Photo: © WSL/Kelly Cestari
The lip of a perfectly clean wave sparkles in the sunlight as a professional surfer drops in. It’s no surprise that this scene is set in California—except that it’s on a ranch in Lemoore, more than 100 miles from the ocean, in the agricultural heartland of the Central Valley.
That farmland is home to Surf Ranch, a man-made waterskiing lake that 11-time world surfing champion Kelly Slater and a team of engineers and entrepreneurs converted into an artificial wave–making prototype and testing facility. The World Surf League (WSL) purchased the property in 2016 and held the first Surf Ranch Pro Championship Tour event last September. This month, surfing’s stars return with the 2019 Freshwater Pro (September 19–22), a stop on both the men’s and women’s tours.

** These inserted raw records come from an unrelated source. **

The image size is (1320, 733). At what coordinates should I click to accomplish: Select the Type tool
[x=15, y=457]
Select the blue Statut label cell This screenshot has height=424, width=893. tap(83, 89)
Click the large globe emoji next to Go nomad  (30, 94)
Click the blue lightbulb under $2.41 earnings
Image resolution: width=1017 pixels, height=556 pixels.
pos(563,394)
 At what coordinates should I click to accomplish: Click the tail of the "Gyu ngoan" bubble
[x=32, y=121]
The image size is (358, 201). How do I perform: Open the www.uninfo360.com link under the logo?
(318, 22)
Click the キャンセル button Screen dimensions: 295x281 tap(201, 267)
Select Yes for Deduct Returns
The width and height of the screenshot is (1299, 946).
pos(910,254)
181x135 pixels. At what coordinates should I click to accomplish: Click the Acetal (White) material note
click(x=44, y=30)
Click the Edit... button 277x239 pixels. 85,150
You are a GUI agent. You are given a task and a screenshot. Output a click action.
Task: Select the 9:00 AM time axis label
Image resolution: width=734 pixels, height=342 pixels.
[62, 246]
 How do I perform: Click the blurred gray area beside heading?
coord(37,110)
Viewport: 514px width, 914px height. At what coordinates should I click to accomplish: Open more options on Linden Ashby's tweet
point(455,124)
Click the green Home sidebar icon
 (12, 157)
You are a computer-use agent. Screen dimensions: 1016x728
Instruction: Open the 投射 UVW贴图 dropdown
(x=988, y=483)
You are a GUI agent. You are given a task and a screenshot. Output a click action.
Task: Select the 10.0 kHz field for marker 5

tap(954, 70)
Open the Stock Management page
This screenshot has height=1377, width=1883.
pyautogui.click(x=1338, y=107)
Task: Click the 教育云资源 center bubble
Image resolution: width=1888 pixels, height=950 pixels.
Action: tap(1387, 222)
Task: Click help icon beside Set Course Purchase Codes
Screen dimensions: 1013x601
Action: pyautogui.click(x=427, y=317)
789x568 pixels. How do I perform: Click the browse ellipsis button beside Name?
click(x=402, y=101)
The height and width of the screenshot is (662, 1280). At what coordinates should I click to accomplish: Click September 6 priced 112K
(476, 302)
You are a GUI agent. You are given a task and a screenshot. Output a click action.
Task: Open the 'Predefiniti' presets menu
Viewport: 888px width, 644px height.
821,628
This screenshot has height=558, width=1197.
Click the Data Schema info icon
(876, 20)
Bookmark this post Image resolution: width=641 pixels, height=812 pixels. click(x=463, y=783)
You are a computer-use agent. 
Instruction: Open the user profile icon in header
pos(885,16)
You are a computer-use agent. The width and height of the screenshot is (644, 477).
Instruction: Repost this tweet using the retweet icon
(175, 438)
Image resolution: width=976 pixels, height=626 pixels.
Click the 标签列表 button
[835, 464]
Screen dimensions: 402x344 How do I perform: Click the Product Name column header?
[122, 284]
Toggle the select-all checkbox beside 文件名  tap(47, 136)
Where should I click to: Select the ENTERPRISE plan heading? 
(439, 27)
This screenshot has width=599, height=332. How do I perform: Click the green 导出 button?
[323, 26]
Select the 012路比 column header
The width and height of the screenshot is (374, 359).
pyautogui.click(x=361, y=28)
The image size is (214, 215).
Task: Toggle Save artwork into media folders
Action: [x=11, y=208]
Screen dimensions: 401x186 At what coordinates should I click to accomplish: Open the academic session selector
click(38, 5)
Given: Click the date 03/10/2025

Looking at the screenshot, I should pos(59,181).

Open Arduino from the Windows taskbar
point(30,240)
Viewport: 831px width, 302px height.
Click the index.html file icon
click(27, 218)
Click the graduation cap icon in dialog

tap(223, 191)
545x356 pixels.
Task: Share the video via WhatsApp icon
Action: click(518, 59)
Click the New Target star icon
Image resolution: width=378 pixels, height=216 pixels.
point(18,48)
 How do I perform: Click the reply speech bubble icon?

How does Surf Ranch replicate Mother Nature’s waves? A hydrofoil, which looks like the hull of a ship, runs along a track, pushing against the water to build a swell. As the swell moves along a carefully designed artificial reef, a wave builds, changes shape, and breaks. The wave travels 700 yards, varying from 5 to 7.5 feet in height and featuring barrel and maneuver sections.
While purists have railed against artificial waves, the technology could be huge for competitive surfing, which is vulnerable to the possibility of waves going flat just as a major contest begins. “We see huge potential for Surf Ranch as a competition venue after the success of our previous events,” says Nick Franklin, president of WSL WaveCo. “We’re also really excited about surfing making its Olympic debut in 2020.”
While a new multisport park with a wave pool, Sporu Shinagawa Oimachi, opened in Tokyo last year, as of now the Olympics are holding out for natural waves. (The competition is slated to take place in nearby Chiba Prefecture, at Ichinomiya’s Tsurigasaki Surfing Beach.) The wave park trend is growing worldwide, however, so watch for artificial waves—and the increased predictability they offer television broadcasts—to receive consideration for the 2024 Paris Games. Surf’s up on the Seine?